En torno a 1949 colabora asiduamente en la revista Dau al set y se integra en este grupo creado en 1948 por el poeta Joan Brossa, al que también pertenecen los artistas plásticos Antoni Tàpies, Joan Ponç, Juan José Tharrats y Modest Cuixart.

Por entonces viaja a París y conoce a André Bretón, con el que traba amistad. En 1951 comienza a trabajar en la Editorial Gustavo Gili, en donde permanecerá hasta su muerte, y concluye la novela Nebiros, que no superó la torva mirada de la censura. Esta obra fue una de las que Cirlot no destruyó cuando se deshizo de su archivo anterior a 1958 y, finalmente, sería publicada en 2016. Por otra parte, su sólida educación musical lo convirtió en crítico para La vanguardia, un diario para el que también escribió numerosos artículos de cine.

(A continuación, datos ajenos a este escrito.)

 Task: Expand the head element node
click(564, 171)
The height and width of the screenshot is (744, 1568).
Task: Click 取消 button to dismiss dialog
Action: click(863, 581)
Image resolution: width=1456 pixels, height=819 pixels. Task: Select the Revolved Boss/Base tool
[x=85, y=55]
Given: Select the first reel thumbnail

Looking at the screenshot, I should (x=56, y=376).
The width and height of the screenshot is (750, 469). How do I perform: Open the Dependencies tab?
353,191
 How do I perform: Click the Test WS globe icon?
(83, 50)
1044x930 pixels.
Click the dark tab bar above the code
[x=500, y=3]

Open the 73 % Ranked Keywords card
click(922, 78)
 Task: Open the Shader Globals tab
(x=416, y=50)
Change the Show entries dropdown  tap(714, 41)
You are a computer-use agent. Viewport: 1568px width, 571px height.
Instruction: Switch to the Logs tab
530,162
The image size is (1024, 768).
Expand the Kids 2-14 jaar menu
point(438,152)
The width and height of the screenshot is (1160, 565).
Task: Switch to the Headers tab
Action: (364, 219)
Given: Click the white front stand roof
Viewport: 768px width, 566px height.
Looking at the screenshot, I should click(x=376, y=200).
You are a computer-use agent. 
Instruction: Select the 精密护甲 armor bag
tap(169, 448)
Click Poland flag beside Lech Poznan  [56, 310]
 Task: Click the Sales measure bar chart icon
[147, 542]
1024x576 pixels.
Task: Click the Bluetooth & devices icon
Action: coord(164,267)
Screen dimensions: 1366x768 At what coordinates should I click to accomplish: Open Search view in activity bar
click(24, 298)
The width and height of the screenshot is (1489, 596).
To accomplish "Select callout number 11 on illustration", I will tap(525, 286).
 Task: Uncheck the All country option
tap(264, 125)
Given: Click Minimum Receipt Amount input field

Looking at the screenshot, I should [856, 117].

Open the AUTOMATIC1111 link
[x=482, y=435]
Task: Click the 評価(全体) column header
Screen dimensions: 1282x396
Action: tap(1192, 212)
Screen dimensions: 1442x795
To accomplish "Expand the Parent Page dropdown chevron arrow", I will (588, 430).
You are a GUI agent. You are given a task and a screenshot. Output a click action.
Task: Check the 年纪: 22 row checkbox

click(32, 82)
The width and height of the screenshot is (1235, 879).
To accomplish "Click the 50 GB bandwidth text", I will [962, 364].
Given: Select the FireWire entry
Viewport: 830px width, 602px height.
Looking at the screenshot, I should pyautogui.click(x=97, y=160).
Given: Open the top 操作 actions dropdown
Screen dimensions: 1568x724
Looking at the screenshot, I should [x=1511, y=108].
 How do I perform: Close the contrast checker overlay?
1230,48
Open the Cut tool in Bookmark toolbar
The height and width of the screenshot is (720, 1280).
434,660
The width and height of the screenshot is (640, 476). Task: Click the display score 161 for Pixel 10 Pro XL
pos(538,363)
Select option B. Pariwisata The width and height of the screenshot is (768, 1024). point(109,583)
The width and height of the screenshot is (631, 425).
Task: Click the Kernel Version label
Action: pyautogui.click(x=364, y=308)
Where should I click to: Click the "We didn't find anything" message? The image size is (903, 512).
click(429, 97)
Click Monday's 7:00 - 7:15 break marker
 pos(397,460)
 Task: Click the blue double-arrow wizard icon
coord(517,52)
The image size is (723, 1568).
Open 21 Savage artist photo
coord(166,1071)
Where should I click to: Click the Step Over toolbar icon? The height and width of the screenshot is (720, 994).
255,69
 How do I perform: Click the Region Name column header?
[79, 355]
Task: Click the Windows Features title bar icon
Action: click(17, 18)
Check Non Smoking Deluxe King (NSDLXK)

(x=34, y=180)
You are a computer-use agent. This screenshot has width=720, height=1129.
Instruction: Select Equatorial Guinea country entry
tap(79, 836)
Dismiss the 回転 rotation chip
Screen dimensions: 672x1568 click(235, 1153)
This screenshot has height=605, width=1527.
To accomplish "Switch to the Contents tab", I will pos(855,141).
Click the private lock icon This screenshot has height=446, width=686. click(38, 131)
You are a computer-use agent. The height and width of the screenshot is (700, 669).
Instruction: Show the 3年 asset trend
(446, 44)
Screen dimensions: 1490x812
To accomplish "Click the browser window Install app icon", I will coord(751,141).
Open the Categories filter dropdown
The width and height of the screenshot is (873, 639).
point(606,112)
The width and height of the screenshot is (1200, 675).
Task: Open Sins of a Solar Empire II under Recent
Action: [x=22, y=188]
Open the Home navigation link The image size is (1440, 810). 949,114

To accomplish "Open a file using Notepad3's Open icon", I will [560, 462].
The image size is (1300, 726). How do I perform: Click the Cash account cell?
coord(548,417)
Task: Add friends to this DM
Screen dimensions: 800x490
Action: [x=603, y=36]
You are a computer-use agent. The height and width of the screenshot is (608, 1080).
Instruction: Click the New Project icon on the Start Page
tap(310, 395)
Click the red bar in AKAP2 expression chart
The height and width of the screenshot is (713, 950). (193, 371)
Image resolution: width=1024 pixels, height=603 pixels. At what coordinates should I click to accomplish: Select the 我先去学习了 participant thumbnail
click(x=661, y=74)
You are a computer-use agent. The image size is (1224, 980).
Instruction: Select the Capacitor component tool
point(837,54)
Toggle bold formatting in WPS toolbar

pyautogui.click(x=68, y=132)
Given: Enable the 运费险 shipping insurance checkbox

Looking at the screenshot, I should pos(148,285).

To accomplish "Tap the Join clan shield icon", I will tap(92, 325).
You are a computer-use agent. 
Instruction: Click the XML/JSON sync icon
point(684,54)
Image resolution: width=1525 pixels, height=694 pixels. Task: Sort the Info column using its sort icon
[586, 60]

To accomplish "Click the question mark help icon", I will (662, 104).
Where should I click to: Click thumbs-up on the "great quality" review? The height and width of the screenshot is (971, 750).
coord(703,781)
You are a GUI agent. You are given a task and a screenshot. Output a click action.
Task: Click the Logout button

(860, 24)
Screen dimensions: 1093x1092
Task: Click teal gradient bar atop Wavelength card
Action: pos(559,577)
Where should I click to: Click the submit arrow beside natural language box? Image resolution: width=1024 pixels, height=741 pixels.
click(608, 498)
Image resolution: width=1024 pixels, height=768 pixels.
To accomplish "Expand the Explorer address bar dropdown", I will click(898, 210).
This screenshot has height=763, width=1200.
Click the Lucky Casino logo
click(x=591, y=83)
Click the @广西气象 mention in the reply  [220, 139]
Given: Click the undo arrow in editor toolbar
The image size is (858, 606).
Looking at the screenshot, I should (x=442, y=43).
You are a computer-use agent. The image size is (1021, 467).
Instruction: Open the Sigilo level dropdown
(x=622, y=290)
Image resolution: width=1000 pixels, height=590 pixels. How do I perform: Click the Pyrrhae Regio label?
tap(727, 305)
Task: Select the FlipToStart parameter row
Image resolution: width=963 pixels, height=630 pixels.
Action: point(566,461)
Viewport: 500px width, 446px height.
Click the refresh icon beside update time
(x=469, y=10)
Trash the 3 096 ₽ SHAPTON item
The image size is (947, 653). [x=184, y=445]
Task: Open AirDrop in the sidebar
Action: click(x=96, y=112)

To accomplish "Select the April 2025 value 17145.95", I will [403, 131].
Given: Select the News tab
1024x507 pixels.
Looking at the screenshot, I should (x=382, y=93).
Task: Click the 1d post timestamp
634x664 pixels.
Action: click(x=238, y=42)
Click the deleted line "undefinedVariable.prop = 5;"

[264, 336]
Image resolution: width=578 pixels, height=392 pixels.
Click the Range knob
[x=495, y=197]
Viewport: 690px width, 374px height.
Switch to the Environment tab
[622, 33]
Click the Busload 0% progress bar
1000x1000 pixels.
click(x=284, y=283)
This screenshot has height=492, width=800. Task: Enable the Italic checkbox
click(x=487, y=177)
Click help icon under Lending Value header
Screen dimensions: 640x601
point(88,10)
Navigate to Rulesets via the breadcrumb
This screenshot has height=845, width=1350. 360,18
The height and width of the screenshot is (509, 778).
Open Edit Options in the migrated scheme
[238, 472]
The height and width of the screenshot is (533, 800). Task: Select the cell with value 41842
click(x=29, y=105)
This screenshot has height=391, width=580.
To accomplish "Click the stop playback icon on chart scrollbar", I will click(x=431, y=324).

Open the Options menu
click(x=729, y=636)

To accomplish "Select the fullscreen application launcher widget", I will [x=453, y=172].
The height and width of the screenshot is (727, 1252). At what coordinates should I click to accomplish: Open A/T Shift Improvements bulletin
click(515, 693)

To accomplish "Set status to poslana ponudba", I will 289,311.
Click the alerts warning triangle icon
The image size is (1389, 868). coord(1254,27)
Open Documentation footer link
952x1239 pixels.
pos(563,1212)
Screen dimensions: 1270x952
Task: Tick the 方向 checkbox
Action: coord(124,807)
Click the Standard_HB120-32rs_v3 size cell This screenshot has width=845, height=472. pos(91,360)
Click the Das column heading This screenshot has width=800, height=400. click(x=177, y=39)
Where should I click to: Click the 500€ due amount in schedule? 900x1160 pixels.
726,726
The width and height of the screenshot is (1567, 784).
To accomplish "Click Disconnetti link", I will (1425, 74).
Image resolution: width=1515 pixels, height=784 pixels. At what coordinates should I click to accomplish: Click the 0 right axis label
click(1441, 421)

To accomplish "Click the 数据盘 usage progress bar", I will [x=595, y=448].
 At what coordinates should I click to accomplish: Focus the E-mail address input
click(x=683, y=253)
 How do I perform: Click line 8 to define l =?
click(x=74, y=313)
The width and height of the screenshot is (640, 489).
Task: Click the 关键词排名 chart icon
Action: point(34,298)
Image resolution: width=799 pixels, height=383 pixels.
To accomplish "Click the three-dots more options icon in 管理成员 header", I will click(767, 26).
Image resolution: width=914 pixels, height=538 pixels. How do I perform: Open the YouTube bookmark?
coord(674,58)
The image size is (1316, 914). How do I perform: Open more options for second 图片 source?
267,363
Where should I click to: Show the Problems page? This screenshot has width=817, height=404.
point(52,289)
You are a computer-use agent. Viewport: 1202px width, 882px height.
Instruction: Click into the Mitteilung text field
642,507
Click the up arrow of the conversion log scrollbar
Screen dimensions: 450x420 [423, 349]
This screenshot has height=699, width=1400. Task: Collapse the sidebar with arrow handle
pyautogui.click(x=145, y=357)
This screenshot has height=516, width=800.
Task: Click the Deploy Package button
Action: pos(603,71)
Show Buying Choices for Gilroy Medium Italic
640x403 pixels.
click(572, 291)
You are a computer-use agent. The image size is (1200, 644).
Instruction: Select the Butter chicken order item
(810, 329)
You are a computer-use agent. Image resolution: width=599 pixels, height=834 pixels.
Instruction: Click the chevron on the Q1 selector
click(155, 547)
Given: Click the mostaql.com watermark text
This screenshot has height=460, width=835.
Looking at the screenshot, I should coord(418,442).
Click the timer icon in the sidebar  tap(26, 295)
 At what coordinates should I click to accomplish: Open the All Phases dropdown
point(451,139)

En 1954 publica El ojo en la mitología. Su simbolismo y se integra en la Academia del Faro de San Cristóbal. Cuatro años más tarde comienza sus colaboraciones en las revistas Goya y Papeles de Son Armadans. Como crítico e investigador es autor de una obra ensayística muy extensa, entre la que figura Diccionario de ismos (1949), Introducción al surrealismo (1953), Cubismo y figuración (1957), El informalismo (1959) y Diccionario de los símbolos, en 1974, un volumen que pronto adquirió resonancia internacional.

Poemarios

Como apunta su hija, la conocida medievalista Victoria Cirlot, los primeros poemas de Juan Eduardo datan de 1936, en los meses previos a la Guerra Civil, una época en la que con veinte años se forma, de manera autodidacta, en el campo de la egiptología y las civilizaciones antiguas. Pero no será hasta 1943 cuando vea publicados sus primeros versos en diversas revistas literarias gracias a la mediación del primo de los hermanos Buñuel, Juan Ramón Masoliver. 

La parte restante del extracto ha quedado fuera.